What is being asked
The answer must be an exact reproduction of the lines from the start of the records below through the line containing "Task: Add a step between trigger and Response", and nothing more.

Data extracted from a collection

---+---

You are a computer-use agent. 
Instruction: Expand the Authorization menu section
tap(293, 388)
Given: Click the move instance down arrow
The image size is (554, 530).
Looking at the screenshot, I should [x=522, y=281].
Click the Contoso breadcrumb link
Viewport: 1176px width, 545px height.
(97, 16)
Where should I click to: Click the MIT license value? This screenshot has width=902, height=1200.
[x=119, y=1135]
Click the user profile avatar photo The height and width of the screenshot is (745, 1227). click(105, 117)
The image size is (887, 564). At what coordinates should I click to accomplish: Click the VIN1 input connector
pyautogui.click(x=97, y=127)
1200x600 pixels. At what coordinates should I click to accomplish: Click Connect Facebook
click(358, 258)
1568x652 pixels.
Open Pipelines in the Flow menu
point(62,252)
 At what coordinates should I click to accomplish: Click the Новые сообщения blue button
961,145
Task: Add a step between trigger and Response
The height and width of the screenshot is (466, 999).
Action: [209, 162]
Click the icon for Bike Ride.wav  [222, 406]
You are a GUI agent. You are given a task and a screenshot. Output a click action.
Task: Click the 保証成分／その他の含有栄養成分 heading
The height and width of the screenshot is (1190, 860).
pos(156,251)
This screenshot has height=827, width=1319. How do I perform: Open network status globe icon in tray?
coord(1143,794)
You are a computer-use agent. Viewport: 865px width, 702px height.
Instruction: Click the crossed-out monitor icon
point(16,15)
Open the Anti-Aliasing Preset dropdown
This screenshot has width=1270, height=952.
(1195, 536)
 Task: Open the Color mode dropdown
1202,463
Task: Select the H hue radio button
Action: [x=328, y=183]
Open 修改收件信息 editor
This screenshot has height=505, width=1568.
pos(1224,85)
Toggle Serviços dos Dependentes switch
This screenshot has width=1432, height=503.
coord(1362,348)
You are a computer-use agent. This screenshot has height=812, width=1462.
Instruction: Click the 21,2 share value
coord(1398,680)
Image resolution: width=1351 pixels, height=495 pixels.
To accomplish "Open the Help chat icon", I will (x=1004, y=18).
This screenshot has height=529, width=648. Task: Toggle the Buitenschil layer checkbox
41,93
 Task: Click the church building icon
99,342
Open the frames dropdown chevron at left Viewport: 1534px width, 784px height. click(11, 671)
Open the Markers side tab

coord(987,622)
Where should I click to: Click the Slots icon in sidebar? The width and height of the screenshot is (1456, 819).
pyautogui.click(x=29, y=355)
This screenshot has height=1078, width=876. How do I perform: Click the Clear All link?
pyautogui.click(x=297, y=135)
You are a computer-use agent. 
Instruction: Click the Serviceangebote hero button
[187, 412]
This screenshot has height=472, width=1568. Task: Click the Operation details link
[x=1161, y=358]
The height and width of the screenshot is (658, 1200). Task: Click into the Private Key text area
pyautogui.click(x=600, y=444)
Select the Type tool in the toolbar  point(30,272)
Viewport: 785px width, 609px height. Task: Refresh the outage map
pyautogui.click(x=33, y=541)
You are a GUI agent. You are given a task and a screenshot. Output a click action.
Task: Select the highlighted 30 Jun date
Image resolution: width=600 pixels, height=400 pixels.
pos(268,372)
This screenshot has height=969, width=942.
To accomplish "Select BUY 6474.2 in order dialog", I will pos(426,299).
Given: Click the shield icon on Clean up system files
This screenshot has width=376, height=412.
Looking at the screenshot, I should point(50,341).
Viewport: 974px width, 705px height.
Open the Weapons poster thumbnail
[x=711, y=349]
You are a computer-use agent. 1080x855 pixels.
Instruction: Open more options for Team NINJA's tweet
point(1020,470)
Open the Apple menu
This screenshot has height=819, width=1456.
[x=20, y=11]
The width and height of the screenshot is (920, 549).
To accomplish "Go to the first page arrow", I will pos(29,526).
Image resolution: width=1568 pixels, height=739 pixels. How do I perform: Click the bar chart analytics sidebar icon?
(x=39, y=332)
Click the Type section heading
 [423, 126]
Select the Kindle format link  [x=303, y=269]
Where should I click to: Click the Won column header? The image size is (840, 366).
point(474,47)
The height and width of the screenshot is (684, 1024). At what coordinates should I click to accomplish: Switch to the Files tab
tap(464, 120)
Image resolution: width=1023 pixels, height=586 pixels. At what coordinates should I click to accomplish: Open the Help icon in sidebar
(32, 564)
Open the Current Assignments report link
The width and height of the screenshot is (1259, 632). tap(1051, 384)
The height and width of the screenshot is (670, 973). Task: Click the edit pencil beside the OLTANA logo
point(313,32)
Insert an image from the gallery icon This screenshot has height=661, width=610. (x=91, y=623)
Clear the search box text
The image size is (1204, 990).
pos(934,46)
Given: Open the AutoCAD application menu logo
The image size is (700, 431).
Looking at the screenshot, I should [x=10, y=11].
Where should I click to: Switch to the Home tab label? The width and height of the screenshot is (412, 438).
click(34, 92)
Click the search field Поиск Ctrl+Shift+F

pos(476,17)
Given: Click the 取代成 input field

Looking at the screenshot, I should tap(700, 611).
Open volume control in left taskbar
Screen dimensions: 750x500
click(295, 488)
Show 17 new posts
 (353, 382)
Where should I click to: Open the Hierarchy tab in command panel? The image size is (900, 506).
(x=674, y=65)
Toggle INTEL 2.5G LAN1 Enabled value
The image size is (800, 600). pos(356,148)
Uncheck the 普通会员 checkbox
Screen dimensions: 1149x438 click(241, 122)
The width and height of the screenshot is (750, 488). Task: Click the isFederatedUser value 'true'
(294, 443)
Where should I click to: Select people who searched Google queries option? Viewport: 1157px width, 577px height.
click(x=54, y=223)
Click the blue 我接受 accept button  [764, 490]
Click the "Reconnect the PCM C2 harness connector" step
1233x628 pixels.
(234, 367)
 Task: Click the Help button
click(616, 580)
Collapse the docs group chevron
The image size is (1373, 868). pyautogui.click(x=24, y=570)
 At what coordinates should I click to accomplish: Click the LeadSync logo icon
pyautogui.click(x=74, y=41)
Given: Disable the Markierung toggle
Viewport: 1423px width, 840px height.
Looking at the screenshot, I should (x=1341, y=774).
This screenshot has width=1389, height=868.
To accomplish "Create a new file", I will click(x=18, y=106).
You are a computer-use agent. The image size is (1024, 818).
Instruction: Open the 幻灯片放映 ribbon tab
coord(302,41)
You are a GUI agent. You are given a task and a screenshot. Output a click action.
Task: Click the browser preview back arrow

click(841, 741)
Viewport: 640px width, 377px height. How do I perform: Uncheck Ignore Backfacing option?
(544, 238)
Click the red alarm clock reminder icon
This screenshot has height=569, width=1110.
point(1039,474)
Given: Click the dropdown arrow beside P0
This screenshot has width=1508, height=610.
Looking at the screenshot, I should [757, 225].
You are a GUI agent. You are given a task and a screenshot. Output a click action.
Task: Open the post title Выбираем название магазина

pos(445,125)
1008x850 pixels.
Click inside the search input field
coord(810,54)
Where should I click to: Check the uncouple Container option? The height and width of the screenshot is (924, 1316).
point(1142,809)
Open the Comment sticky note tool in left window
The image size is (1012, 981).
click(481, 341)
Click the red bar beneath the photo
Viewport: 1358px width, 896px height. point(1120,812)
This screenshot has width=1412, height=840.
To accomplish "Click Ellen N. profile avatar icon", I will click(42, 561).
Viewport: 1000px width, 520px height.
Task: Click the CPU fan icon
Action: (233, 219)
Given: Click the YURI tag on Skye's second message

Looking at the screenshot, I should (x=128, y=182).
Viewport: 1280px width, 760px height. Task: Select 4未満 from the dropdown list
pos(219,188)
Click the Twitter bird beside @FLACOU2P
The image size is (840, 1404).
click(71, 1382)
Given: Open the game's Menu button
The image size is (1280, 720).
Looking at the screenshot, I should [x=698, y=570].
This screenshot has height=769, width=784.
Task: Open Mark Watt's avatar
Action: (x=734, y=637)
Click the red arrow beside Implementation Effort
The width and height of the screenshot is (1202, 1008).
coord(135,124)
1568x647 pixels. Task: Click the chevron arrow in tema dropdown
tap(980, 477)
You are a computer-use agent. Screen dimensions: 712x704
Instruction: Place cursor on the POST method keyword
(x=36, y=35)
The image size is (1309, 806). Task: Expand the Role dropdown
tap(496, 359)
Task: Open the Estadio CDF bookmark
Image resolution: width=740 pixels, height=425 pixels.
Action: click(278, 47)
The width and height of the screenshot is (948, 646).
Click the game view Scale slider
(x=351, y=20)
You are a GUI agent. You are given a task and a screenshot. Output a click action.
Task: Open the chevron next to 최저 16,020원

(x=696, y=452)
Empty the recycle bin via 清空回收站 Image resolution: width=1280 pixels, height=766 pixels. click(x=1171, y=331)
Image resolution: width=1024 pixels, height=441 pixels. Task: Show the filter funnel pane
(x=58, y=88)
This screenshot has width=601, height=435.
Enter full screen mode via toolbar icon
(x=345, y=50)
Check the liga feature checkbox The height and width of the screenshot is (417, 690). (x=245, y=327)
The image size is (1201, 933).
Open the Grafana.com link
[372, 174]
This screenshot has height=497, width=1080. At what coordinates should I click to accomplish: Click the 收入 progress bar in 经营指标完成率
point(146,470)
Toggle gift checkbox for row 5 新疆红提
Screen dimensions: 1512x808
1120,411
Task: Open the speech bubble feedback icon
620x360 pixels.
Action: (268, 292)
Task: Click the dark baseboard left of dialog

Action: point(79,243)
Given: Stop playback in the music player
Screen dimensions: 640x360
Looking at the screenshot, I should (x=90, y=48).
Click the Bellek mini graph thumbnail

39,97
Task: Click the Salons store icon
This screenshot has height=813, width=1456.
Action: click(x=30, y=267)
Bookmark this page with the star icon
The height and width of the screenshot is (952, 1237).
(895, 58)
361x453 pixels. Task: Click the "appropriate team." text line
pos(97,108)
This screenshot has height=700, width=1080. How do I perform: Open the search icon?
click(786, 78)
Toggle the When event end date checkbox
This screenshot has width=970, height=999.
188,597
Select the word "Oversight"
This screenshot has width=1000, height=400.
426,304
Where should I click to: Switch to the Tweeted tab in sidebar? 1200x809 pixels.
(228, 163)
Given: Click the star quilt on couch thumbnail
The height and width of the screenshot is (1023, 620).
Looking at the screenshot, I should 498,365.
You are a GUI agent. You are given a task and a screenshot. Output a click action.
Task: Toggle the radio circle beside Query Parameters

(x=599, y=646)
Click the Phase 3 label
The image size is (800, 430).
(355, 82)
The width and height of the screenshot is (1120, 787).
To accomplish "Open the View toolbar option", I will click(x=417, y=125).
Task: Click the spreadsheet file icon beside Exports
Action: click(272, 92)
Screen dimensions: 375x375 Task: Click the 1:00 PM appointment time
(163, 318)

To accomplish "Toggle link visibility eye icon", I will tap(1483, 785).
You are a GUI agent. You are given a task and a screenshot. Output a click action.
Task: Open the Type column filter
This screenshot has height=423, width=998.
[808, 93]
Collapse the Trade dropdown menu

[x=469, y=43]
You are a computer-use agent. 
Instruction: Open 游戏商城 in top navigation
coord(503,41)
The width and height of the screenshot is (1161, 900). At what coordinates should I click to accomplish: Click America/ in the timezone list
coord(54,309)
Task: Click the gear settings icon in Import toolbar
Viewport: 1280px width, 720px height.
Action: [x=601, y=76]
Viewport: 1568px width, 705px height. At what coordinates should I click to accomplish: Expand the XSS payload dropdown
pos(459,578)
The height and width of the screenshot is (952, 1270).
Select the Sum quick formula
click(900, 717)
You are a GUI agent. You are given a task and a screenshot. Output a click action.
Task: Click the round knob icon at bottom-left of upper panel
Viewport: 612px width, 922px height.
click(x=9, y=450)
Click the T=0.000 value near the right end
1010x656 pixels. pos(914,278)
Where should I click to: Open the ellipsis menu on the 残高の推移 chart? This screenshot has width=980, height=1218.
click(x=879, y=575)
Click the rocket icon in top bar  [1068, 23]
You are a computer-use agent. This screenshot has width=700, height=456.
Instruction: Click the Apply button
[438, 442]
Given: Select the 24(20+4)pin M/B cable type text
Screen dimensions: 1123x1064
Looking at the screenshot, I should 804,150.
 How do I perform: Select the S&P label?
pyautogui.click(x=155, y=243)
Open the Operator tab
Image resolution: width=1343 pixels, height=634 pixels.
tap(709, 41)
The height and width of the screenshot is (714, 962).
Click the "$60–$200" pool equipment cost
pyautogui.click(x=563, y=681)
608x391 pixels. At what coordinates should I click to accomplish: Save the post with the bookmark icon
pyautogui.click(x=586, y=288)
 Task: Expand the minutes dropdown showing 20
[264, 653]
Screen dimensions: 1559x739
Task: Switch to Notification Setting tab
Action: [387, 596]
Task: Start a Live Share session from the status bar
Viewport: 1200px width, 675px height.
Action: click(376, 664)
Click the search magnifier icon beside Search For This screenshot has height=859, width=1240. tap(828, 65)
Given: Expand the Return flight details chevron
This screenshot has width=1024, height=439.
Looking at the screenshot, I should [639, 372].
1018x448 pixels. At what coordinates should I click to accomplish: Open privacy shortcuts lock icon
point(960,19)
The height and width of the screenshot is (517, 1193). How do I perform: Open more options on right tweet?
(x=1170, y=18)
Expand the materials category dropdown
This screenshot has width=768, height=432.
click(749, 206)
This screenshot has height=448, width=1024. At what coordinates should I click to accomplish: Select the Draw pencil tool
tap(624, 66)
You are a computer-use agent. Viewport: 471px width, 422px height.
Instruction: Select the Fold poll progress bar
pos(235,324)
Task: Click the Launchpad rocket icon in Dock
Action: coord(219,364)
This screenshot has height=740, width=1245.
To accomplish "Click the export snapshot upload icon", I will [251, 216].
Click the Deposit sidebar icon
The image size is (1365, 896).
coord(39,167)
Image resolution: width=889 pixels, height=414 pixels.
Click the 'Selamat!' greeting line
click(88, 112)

---+---

Answer area
You are a computer-use agent. 
Instruction: Expand the Authorization menu section
tap(293, 388)
Given: Click the move instance down arrow
The image size is (554, 530).
Looking at the screenshot, I should [x=522, y=281].
Click the Contoso breadcrumb link
Viewport: 1176px width, 545px height.
(97, 16)
Where should I click to: Click the MIT license value? This screenshot has width=902, height=1200.
[x=119, y=1135]
Click the user profile avatar photo The height and width of the screenshot is (745, 1227). click(105, 117)
The image size is (887, 564). At what coordinates should I click to accomplish: Click the VIN1 input connector
pyautogui.click(x=97, y=127)
1200x600 pixels. At what coordinates should I click to accomplish: Click Connect Facebook
click(358, 258)
1568x652 pixels.
Open Pipelines in the Flow menu
point(62,252)
 At what coordinates should I click to accomplish: Click the Новые сообщения blue button
961,145
Task: Add a step between trigger and Response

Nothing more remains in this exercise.